A - Patient is alert and oriented to person, place, time and event. Airway is patent with no obvious obstructions or excessive secretions. Lung sounds are clear bilaterally. Patient appears to be having no difficulty in breathing and is able to speak in full sentences with ease. Circulation is intact with no external hemorrhage or obvious trauma noted. Pulses are regular at the radial. Patient is visibly upset and crying. Pupils are equal, round, and reactive to light. Abdomen is tender to palpation in the left and right lower quadrants and rebound tenderness is noted. Left & right lower flanks are tender to palpation. Skin is noted to be diaphoretic. Patient confirms a history of UTIs and kidney stones. Patient does state that she is in 10/10 pain even in comparison to child birth. Patient confirms pain upon urination. BGL is 121. Temp is 99.9.

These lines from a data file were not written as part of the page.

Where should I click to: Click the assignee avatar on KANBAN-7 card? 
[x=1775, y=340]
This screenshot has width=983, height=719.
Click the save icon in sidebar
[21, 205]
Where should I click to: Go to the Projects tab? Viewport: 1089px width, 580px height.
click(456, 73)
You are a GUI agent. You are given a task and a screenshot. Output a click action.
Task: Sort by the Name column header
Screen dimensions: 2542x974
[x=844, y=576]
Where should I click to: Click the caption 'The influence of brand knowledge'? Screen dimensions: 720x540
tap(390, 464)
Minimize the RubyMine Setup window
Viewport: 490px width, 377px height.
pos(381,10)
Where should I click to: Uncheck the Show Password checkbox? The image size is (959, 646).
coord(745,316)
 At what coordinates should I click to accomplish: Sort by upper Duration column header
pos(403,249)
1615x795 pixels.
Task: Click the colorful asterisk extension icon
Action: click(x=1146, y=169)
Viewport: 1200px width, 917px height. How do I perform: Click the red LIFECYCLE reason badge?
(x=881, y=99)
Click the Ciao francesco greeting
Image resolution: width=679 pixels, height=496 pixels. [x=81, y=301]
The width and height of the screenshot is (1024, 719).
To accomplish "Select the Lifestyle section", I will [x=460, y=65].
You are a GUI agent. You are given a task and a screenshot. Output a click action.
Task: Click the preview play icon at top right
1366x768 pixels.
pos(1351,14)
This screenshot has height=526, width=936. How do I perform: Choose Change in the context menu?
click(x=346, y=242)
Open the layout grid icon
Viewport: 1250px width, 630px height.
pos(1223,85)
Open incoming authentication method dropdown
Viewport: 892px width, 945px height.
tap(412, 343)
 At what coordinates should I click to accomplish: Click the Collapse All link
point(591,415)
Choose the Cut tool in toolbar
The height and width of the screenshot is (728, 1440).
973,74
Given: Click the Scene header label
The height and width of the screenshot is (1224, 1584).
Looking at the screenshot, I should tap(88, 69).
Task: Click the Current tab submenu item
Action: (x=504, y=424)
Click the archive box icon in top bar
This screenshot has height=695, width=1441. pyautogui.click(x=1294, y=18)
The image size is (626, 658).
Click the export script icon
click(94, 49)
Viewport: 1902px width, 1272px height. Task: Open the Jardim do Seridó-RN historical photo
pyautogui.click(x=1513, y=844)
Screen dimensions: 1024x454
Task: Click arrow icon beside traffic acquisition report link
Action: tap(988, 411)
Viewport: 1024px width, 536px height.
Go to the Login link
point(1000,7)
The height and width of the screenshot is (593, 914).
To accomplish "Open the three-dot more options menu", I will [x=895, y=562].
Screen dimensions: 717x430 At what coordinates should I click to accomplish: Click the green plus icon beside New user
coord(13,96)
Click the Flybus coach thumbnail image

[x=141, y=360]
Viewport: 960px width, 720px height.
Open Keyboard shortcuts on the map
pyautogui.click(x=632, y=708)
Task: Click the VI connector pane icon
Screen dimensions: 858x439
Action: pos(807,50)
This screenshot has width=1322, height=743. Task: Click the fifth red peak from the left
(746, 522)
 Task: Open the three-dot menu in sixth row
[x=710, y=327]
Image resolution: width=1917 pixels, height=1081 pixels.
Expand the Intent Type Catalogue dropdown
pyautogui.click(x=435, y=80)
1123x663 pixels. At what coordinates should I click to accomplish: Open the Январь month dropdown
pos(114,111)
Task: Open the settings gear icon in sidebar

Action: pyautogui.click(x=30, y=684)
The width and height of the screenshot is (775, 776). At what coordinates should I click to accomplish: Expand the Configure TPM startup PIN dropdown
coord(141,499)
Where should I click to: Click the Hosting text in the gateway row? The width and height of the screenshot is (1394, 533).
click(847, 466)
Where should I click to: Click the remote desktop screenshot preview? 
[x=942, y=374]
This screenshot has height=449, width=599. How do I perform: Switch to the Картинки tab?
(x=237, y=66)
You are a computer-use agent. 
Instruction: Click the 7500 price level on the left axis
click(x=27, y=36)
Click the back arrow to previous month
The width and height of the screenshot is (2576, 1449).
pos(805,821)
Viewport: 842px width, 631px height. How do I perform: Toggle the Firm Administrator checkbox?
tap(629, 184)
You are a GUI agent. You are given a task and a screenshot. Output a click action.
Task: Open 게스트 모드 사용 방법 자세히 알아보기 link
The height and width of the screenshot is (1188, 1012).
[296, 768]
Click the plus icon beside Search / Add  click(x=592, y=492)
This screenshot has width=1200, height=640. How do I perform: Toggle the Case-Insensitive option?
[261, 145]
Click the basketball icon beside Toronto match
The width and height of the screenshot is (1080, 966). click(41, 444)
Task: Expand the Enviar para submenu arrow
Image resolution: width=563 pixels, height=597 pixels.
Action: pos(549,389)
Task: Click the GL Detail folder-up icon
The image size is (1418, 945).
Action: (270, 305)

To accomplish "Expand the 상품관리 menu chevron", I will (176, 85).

R - Patient assessment is performed. Patient walks to the gurney and moved into the ambulance. In the ambulance, the patient is placed in a position of comfort. Vitals are taken and are as recorded in the report. A 20 gauge IV is established in the left hand and patency is ensured with a flush of normal saline. No redness, tenderness or signs of infiltration are noted to the site. A blood draw is also attained. 50 mcg of Fentanyl is given to the patient for the 10/10 pain. 4 mg of Zofran is given for reported nausea. 350 of a 500 mL bag of normal saline is administered. Patient rates her pain a 6/10 by the time of our arrival at the hospital and is requesting to use the restroom.
T - Patient is transported code one to Atlantis General Hospital. Patient’s condition is monitored and reassessed during transport with slight improvement noted. AGH is contacted via radio and advised of patient’s condition, treatment and our estimated time to arrival. AGH advises no changes in patient’s care. Upon arrival at AGH, the patient is placed in ER Bed 23 and verbal report is given to RN Jessica Smith and signatures are obtained. At this time, patient’s care is turned over to AGH. Medic 1 is cleaned, restocked and returned to Station 1.